Наша школа явно была не для сына могущественнейшего соратника, близкого друга и однокашника Мигеля Алемана по университету, деятеля, загребающего миллионы на любом президентском начинании. А начинаний было много: чуть ли не каждый день подписывались выгодные контракты; в Акапулько[84] распродавались земельные участки; выдавались лицензии на импорт; давалось разрешение на открытие новых строительных компаний, учреждались филиалы североамериканских фирм. На чем только не наживались: торговали асбестом — был принят закон, по которому все крыши необходимо было проложить асбестовыми листами на случай пожара, хотя позже выяснилось, что это способствует возникновению раковых заболеваний; перепродавалось сухое молоко от бесплатных завтраков в народных школах, которое недодали детям бедняков; признанные негодными патентованные вакцины и медикаменты ловко сбывались с рук; процветала контрабанда золотом и серебром; огромные земельные пространства покупались чуть ли не по сентаво за квадратный метр, а через несколько недель оказывалось, что там начинают прокладывать шоссейную дорогу или возводить жилой район, — стоимость участков подскакивала в десятки тысяч раз; перед каждой очередной девальвацией сотни миллионов песо обменивались на доллары и переводились в швейцарские банки.

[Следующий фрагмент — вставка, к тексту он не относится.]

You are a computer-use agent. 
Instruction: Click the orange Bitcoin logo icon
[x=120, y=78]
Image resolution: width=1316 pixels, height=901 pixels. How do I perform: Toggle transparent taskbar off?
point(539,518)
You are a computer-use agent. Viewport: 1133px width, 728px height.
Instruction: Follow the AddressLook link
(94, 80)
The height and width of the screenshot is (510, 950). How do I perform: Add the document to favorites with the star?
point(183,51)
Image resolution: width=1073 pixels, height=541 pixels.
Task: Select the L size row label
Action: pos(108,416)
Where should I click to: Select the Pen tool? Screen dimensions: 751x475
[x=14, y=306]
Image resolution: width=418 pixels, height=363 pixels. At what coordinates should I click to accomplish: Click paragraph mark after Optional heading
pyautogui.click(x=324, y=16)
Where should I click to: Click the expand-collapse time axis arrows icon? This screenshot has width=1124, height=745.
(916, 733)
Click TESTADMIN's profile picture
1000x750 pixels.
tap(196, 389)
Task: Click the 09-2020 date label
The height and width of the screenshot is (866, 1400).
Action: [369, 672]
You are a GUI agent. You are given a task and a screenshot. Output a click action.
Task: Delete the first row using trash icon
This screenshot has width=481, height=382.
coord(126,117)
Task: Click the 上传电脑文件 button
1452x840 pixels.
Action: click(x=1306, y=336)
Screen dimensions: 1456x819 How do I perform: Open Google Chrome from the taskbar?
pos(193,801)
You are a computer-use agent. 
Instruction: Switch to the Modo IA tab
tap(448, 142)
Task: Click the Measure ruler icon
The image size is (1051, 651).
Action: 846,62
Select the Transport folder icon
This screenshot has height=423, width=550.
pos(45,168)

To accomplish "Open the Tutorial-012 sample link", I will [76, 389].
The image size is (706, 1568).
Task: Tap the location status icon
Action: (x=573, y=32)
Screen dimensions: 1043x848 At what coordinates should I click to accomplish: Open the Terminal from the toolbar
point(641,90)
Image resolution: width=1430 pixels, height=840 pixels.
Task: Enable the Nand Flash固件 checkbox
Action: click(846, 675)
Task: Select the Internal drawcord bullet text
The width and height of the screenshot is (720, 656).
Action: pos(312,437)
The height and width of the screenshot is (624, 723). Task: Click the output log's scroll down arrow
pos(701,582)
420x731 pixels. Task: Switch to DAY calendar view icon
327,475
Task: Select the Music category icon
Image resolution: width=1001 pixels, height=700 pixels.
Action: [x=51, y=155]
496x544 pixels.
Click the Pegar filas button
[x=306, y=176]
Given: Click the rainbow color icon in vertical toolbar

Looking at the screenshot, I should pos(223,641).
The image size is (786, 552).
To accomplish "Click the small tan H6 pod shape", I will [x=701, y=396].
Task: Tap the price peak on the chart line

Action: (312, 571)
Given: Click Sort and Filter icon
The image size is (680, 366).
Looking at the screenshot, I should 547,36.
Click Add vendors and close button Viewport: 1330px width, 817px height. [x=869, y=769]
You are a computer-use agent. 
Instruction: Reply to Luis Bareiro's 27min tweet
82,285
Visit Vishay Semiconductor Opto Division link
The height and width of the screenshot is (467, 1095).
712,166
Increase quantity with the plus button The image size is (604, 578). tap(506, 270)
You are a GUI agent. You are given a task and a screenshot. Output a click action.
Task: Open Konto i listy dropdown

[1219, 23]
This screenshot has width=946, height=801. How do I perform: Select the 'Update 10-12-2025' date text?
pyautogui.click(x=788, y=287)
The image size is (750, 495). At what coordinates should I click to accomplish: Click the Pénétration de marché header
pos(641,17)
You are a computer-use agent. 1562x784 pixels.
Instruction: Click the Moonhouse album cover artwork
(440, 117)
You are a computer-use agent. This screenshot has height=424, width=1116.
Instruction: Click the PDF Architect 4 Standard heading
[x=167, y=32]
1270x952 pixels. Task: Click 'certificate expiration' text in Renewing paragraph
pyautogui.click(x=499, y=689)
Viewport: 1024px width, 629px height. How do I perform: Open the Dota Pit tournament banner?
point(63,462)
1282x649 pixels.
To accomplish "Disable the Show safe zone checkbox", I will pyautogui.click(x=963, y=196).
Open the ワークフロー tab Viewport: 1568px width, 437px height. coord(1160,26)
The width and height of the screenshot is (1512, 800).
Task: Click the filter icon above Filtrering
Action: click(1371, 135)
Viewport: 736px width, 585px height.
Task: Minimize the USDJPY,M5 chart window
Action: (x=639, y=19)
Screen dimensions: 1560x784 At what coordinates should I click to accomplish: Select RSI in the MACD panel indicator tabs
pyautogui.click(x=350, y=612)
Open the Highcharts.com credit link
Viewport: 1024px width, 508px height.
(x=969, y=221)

И уж совсем загадочным было то обстоятельство, что Джим с матерью жили не в Лас-Ломас или по меньшей мере в Поланко, а поблизости от школы, на четвертом этаже многоквартирного дома для бедняков. Очень это было странно. «Не так уж и странно, — болтали на переменах, — ведь мама Джима любовница этого типа. А законная его супруга — жуткого вида старуха, ее можно встретить в светской хронике. Обратите внимание: как только где-то устраивают благотворительное мероприятие для детей бедняков (ха-ха, мой папа говорит, что людей сначала превращают в нищих, а потом подают им милостыню), она уже на фото тут как тут: ужасная тетка необъятных размеров. Помесь мамонта с попугаем. А мама Джима очень красивая и совсем молодая, многие даже думают, что она Джиму сестрой приходится». — «И вовсе он не сын этого проходимца-сутенера, для которого вся Мексика вроде шлюхи, — вступал в разговор Айала, — настоящий его отец — журналист-гринго; он в свое время увез маму Джима в Сан-Франциско, но так на ней и не женился». — «Да, не очень-то этот Сеньор к Джиму хорошо относится». — «У него, говорят, повсюду женщины. Даже кинозвезды есть и все такое. Мама Джима — одна из многих».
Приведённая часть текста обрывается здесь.